Stochastic Spiking Neuron Based SNN Can be Inherently Bayesian

Uncertainty in biological neural systems appears to be computationally beneficial rather than detrimental. However, in neuromorphic computing systems, device variability often limits performance, including accuracy and efficiency. In this work, we propose a spiking Bayesian neural network (SBNN) framework that unifies the dynamic models of intrinsic device stochasticity (based on Magnetic Tunnel Junctions) and stochastic threshold neurons to leverage noise as a functional Bayesian resource. Experiments demonstrate that SBNN achieves high accuracy (99.16% on MNIST, 94.84% on CIFAR10) with 8-bit precision. Meanwhile rate estimation method provides a ~20-fold training speedup. Furthermore, SBNN exhibits superior robustness, showing a 67% accuracy improvement under synaptic weight noise and 12% under input noise compared to standard spiking neural networks. Crucially, hardware validation confirms that physical device implementation causes invisible accuracy and calibration loss compared to the algorithmic model. Converting device stochasticity into neuronal uncertainty offers a route to compact, energy-efficient neuromorphic computing under uncertainty.

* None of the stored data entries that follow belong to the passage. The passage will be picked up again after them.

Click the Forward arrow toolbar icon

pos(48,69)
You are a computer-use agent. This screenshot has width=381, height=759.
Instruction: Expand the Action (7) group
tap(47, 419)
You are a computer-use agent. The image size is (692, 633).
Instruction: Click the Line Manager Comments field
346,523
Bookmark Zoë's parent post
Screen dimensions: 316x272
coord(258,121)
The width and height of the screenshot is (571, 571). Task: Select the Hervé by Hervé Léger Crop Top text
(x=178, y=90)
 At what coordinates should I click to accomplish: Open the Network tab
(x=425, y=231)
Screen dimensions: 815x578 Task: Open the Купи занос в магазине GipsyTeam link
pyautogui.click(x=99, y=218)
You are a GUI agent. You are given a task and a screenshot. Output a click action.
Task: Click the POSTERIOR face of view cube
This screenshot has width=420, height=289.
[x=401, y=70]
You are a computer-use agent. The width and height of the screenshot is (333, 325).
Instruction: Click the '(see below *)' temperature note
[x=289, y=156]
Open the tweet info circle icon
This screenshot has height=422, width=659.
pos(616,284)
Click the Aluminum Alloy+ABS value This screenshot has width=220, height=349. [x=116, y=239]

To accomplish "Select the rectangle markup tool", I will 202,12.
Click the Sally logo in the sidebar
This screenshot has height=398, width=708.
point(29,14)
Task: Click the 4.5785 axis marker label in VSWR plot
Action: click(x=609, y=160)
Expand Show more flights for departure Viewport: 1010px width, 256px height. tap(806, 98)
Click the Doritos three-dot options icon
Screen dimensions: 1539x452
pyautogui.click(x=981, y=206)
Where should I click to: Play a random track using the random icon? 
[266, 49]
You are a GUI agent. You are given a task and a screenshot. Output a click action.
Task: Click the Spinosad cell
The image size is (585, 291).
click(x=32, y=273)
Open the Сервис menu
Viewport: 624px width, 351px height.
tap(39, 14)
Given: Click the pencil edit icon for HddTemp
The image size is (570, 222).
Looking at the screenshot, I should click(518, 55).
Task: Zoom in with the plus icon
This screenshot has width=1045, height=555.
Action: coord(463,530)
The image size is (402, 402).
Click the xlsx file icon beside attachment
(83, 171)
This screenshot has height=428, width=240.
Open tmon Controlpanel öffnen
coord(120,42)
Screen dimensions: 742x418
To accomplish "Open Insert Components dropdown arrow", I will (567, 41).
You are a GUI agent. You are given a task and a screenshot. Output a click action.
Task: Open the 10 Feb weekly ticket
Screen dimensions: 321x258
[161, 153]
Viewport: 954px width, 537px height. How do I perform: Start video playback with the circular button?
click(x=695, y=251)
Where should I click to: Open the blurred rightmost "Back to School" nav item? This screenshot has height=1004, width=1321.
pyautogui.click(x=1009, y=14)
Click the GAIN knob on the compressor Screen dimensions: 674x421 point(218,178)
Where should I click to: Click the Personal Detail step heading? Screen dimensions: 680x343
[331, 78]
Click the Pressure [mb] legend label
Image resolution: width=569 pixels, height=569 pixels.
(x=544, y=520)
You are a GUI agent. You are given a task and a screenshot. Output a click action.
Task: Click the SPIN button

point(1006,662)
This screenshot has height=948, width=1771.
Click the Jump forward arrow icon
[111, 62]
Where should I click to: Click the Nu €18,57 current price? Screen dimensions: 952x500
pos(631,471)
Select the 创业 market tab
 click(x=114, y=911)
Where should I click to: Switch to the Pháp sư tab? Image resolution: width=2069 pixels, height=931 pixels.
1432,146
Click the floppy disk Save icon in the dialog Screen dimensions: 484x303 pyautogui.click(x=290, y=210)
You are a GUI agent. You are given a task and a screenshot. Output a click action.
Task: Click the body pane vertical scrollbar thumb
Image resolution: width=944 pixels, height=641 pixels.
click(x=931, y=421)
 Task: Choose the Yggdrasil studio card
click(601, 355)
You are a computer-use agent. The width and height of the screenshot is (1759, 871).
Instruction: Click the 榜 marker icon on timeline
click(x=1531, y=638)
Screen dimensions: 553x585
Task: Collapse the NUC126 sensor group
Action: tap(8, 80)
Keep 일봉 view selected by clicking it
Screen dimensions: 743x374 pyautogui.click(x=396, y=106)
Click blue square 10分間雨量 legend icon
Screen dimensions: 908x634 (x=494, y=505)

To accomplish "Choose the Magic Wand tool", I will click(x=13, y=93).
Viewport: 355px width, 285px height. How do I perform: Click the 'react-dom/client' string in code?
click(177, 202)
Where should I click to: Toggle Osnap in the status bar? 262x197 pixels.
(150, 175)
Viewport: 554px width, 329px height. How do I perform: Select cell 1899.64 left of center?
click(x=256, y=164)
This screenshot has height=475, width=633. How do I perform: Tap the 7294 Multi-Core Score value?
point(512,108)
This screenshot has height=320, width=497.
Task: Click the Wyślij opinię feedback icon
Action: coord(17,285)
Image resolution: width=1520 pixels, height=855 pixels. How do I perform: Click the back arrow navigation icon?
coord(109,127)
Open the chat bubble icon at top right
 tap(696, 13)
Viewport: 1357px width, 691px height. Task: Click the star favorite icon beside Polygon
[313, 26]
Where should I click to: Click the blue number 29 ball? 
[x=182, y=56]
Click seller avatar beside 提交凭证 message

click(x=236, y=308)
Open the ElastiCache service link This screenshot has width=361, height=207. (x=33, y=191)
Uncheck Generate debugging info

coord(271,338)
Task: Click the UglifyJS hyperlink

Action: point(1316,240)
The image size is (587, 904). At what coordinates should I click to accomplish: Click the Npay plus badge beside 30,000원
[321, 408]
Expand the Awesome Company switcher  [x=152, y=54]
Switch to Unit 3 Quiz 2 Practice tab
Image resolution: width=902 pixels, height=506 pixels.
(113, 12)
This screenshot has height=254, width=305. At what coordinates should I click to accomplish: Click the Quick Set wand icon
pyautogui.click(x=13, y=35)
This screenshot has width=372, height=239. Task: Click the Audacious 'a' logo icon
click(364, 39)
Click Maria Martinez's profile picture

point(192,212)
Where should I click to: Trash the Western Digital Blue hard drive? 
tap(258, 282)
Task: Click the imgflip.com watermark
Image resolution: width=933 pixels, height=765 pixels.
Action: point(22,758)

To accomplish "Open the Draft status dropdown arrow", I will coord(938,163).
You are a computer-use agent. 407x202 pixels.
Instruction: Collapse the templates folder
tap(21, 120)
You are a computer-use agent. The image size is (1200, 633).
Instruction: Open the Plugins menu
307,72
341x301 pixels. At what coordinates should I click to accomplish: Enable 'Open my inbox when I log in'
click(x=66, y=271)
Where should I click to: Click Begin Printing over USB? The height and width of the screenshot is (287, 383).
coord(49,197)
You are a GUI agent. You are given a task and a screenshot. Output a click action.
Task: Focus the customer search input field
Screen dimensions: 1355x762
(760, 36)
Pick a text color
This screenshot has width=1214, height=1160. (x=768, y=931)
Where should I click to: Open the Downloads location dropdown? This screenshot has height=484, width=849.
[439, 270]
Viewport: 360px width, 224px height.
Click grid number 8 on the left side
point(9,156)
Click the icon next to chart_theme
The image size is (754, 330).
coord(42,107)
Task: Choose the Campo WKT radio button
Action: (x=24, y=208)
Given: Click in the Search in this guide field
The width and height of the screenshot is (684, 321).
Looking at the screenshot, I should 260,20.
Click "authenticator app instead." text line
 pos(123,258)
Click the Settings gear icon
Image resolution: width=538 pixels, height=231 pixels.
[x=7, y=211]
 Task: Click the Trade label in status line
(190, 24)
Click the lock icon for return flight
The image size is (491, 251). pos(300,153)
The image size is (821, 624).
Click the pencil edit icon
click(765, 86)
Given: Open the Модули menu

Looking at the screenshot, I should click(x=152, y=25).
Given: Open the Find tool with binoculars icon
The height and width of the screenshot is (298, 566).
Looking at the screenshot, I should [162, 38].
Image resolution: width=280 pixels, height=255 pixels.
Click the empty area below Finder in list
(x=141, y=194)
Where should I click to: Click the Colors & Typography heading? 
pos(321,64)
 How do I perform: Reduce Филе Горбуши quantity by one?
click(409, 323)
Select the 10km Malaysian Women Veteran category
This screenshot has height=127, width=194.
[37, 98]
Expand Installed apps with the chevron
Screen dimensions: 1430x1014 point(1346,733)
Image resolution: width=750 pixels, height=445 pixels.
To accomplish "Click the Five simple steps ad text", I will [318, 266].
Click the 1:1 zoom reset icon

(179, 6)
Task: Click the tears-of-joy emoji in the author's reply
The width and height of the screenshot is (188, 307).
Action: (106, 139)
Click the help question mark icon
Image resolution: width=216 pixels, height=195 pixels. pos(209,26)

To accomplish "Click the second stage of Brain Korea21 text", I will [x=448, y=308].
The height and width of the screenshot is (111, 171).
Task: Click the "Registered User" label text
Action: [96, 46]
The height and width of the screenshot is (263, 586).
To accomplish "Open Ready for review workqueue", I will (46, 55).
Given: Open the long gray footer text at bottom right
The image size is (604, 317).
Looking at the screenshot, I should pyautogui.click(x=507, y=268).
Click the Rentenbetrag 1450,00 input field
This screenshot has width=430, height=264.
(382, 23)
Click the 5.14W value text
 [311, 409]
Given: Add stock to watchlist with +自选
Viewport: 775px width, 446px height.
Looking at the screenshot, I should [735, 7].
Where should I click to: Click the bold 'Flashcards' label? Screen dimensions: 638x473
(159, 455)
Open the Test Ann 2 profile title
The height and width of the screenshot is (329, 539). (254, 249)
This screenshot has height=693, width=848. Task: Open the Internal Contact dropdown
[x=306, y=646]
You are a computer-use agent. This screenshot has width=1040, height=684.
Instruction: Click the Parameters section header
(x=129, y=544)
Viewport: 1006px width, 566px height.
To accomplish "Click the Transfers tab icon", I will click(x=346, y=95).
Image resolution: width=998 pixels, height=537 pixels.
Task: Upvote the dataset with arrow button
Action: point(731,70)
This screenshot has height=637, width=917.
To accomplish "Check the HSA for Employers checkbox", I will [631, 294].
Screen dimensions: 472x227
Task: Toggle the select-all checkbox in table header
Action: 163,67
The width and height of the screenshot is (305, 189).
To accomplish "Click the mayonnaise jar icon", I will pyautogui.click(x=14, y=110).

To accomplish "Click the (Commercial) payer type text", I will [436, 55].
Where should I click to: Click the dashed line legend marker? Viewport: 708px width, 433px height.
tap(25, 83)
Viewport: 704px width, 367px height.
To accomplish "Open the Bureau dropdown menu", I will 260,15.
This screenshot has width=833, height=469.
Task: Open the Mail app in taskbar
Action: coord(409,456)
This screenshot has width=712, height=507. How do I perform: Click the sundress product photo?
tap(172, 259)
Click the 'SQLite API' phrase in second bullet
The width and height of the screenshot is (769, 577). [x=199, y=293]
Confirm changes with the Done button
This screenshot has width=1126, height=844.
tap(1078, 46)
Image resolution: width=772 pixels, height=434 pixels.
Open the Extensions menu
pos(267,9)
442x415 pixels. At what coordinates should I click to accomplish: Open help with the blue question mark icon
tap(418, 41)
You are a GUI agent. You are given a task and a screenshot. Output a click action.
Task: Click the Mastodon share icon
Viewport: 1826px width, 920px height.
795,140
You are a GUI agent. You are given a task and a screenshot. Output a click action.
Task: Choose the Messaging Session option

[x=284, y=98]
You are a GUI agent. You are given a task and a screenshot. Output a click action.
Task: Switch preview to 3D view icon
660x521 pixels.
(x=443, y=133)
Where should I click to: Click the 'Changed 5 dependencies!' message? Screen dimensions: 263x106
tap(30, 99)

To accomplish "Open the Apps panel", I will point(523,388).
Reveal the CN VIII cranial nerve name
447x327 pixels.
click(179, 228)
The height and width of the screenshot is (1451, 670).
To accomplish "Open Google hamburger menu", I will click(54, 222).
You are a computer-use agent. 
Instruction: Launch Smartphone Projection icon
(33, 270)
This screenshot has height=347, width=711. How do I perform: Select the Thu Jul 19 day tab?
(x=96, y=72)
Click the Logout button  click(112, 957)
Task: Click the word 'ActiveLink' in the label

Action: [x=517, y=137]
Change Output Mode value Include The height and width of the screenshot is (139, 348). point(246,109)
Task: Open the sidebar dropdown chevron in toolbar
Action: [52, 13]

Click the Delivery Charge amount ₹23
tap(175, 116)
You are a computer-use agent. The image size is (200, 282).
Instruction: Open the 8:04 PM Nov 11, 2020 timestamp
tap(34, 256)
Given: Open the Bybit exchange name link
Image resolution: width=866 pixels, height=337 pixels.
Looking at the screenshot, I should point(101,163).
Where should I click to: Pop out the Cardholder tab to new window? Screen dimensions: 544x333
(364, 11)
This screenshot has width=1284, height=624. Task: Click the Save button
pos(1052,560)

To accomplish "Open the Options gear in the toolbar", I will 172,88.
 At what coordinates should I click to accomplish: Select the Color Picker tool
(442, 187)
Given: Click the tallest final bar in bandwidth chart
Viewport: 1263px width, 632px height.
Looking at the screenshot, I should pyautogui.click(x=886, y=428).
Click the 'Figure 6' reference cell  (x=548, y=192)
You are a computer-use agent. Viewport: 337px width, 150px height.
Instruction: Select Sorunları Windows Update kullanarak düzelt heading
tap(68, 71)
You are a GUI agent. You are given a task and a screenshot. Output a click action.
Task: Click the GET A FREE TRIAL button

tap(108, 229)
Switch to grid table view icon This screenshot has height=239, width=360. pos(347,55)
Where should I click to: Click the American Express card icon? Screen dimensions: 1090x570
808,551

Human-like Working Memory from Artificial Intrinsic Plasticity Neurons

Working memory enables the brain to integrate transient information for rapid decision-making. Artificial networks typically replicate this via recurrent or parallel architectures, yet incur high energy costs and noise sensitivity. Here we report IPNet, a hardware-software co-designed neuromorphic architecture realizing human-like working memory via neuronal intrinsic plasticity. Exploiting Joule-heating dynamics of Magnetic Tunnel Junctions (MTJs), IPNet physically emulates biological memory volatility. The memory behavior of the proposed architecture shows similar trends in n-back, free recall and memory interference tasks to that of reported human subjects. Implemented exclusively with MTJ neurons, the architecture with human-like working memory achieves 99.65% accuracy on 11-class DVS gesture datasets and maintains 99.48% on a novel 22-class time-reversed benchmark, outperforming RNN, LSTM, and 2+1D CNN baselines sharing identical backbones. For autonomous driving (DDD-20), IPNet reduces steering prediction error by 14.4% compared to ResNet-LSTM. Architecturally, we identify a 'Memory-at-the-Frontier' effect where performance is maximized at the sensing interface, validating a bio-plausible near-sensor processing paradigm. Crucially, all results rely on raw parameters from fabricated devices without optimization. Hardware-in-the-loop validation confirms the system's physical realizability. Separately, energy analysis reveals a reduction in memory power of 2,874x compared to LSTMs and 90,920x versus parallel 3D-CNNs. This capacitor-free design enables a compact ~1.5um2 footprint (28 nm CMOS): a >20-fold reduction over standard LIF neurons. Ultimately, we demonstrate that instantiating human-like working memory via intrinsic neuronal plasticity endows neural networks with the dual biological advantages of superior dynamic vision processing and minimal metabolic cost.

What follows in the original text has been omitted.